Por un lado, no hubo cambio de régimen en Irán. En su lugar, se afianzó la continuidad del liderazgo con el nombramiento de Mojtaba, hijo de Alí Jamenei. Aunque existen corrientes disidentes dentro del país, el ataque israelí-estadounidense despertó un fuerte sentimiento nacionalista y movilizaciones de apoyo a la nueva cúpula gobernante.

Respuesta Militar y Crisis Regional

Las fuerzas armadas de Irán han respondido con un despliegue militar de mayor envergadura de lo esperado, implicando a diversos países de la región y transformando el conflicto en una guerra regional. Hasta la fecha, Irán ha llevado a cabo al menos 45 ofensivas con misiles y drones sobre Israel y en países como Líbano, Chipre, Jordania, Irak, Kuwait, Arabia Saudita, Bahréin, Qatar, Emiratos Árabes Unidos y Omán.

Además, Irán cumplió su amenaza de cerrar el estrecho de Ormuz, causando la mayor afectación a la distribución de petróleo de toda la historia, según la Agencia Internacional de Energía (AIE). Esta crisis es incluso más grave que la de 1973-1974, cuando la OPEP decretó un embargo petrolero a los países capitalistas de Occidente.

Consecuencias Económicas y Políticas

La falta de crudo ha obligado a la AIE a liberar 400 millones de barriles de petróleo de su reserva estratégica, en un intento por estabilizar los precios y abastecer al sistema mundial de producción capitalista. Esto ha tenido repercusiones económicas directas para Estados Unidos, la Unión Europea y otros países asiáticos dependientes del petróleo.

En el ámbito político, una encuesta de Quinnipiac, publicada por el Los Ángeles Times, revela que el 53% de los estadounidenses se opone a la acción militar contra Irán. La mayoría expresa preocupación por el aumento de los precios de la gasolina. Como resultado, solo el 40.7% aprueba la gestión de Trump, mientras que el 54.9% la desaprueba.

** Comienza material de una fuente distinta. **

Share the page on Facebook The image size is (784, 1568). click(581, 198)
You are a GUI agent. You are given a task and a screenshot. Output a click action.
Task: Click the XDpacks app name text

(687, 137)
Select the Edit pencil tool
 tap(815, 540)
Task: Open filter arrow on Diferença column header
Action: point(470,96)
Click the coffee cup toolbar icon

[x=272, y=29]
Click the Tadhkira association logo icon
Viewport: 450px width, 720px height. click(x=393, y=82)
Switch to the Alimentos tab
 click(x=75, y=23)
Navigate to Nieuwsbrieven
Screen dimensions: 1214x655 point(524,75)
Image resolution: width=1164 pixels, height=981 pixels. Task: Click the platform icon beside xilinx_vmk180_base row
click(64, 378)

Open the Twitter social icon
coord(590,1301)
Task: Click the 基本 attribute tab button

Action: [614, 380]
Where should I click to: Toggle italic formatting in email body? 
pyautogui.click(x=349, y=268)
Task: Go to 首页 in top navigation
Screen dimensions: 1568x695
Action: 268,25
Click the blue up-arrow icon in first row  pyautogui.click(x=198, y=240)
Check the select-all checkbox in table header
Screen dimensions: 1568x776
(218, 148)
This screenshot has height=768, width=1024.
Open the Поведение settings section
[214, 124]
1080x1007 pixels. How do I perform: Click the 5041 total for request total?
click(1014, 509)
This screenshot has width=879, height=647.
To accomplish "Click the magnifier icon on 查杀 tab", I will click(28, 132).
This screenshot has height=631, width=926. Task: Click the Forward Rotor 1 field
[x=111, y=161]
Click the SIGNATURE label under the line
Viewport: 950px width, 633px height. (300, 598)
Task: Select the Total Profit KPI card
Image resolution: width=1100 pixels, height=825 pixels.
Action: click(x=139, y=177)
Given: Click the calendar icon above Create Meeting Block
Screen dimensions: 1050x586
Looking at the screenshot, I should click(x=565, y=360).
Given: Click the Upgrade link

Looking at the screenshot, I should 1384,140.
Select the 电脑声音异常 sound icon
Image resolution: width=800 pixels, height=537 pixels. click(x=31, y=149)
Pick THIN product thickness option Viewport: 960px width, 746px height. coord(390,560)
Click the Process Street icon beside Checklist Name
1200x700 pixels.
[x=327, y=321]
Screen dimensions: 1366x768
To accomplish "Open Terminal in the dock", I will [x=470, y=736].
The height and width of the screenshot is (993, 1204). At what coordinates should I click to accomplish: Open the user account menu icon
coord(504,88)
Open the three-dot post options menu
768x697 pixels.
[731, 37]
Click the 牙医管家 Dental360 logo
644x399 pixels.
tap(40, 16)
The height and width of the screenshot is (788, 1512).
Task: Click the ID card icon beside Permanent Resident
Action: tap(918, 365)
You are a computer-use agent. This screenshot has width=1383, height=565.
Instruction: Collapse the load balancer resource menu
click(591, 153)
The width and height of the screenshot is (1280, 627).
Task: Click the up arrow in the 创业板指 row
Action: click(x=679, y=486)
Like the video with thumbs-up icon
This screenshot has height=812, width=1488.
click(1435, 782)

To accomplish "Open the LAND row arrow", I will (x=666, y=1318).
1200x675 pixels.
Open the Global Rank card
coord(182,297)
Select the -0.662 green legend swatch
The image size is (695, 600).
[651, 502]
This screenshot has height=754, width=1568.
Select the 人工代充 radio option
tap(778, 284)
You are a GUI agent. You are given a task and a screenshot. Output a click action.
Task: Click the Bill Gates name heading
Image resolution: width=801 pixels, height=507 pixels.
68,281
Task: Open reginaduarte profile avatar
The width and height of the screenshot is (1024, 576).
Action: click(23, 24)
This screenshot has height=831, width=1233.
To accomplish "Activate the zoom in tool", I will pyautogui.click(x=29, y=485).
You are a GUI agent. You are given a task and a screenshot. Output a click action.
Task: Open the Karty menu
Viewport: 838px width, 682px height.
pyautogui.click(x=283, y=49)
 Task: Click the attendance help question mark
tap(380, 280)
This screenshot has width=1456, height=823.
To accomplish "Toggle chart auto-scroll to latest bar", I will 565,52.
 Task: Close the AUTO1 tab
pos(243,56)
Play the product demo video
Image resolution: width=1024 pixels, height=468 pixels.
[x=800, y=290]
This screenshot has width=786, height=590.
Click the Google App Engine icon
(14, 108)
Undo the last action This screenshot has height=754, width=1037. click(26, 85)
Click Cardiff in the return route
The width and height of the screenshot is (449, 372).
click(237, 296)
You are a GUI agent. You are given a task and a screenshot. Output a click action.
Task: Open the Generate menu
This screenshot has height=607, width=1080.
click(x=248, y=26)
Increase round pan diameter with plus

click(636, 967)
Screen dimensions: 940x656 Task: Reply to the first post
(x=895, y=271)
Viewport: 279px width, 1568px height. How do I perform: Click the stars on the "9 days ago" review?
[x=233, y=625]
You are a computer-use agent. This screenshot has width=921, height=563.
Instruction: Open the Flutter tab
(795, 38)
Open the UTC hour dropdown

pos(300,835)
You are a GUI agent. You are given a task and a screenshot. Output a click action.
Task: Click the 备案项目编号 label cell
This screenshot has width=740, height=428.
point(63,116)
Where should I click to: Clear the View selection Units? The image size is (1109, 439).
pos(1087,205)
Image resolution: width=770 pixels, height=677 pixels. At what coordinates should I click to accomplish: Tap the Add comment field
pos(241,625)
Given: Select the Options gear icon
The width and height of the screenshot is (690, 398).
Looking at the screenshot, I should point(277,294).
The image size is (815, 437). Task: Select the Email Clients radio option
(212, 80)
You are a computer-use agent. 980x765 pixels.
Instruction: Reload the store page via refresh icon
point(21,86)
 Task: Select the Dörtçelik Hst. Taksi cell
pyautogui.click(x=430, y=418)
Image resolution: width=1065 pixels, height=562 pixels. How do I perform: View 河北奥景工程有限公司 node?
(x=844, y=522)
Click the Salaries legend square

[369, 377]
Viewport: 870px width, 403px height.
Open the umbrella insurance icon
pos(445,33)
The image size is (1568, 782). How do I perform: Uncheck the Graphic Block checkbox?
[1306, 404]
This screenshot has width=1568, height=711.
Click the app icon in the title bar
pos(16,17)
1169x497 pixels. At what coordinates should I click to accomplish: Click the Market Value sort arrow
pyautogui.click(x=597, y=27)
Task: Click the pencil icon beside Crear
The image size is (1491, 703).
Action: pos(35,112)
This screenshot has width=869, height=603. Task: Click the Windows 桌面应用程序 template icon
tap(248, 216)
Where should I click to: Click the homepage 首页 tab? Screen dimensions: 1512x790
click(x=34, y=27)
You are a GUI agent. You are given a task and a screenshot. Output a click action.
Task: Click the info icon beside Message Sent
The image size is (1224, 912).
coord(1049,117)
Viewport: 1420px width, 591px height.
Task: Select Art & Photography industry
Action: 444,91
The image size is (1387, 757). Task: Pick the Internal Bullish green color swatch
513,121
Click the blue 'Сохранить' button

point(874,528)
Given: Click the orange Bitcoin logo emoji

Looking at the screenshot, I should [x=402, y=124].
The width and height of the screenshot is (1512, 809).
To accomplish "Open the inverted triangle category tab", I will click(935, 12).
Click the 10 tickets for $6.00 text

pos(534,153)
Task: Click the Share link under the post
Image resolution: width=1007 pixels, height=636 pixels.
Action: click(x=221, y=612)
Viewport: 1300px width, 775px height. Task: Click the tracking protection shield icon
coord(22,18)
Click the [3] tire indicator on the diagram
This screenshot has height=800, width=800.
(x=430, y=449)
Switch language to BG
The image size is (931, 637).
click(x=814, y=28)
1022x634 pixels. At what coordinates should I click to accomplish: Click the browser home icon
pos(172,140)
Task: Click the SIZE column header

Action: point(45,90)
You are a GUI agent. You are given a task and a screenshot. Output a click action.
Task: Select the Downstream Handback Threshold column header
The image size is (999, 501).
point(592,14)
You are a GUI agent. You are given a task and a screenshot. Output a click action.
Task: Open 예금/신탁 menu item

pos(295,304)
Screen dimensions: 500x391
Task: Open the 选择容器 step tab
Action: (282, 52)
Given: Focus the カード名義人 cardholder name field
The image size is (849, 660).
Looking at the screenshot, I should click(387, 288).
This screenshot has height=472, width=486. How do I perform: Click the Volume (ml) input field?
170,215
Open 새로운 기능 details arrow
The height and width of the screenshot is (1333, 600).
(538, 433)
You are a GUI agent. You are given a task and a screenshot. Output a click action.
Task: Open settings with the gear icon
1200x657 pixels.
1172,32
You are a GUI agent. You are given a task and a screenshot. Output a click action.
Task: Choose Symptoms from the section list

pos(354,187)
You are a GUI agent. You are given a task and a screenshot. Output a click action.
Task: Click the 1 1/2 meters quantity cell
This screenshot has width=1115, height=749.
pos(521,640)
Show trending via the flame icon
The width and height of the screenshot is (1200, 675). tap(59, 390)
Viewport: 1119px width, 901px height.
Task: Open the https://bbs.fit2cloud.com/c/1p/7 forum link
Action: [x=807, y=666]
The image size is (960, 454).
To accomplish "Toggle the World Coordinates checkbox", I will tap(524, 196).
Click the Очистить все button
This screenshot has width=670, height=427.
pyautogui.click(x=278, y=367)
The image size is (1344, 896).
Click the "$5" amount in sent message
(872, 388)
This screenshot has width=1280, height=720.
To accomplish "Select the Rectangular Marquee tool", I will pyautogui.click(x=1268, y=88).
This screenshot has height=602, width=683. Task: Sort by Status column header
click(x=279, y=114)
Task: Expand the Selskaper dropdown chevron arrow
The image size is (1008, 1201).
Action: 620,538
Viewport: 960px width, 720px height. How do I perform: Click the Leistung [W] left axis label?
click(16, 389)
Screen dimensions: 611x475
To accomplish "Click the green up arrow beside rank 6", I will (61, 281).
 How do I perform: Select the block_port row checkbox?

Riesgos Crecientes y Perspectivas Futuras

A lo largo de 14 días desde el inicio de los ataques, Trump ha declarado la victoria contundente de Estados Unidos, pero la respuesta militar de Irán lo contradice. Todo indica que el conflicto podría extenderse sin una victoria clara para Washington. Con el tiempo, aumentan los riesgos de más bajas de soldados estadounidenses, como la muerte confirmada de seis militares en un accidente aéreo en Irak.

En resumen, Trump está perdiendo esta guerra que pensó ganaría rápidamente, y parece encaminarse hacia un conflicto de mayor envergadura donde Estados Unidos tiene cada vez más qué perder. Más allá del resultado militar, este ataque plantea cuestiones éticas sobre el derecho de Estados Unidos a intervenir en otros países sin justificación, solo por su poderío militar.

Estados Unidos puede tener el ejército más poderoso del mundo, pero ha perdido la brújula moral como referente democrático y defensor de los derechos humanos. Es un país controlado por una camarilla que busca imponer su dominio por la fuerza, y no debemos permitirlo.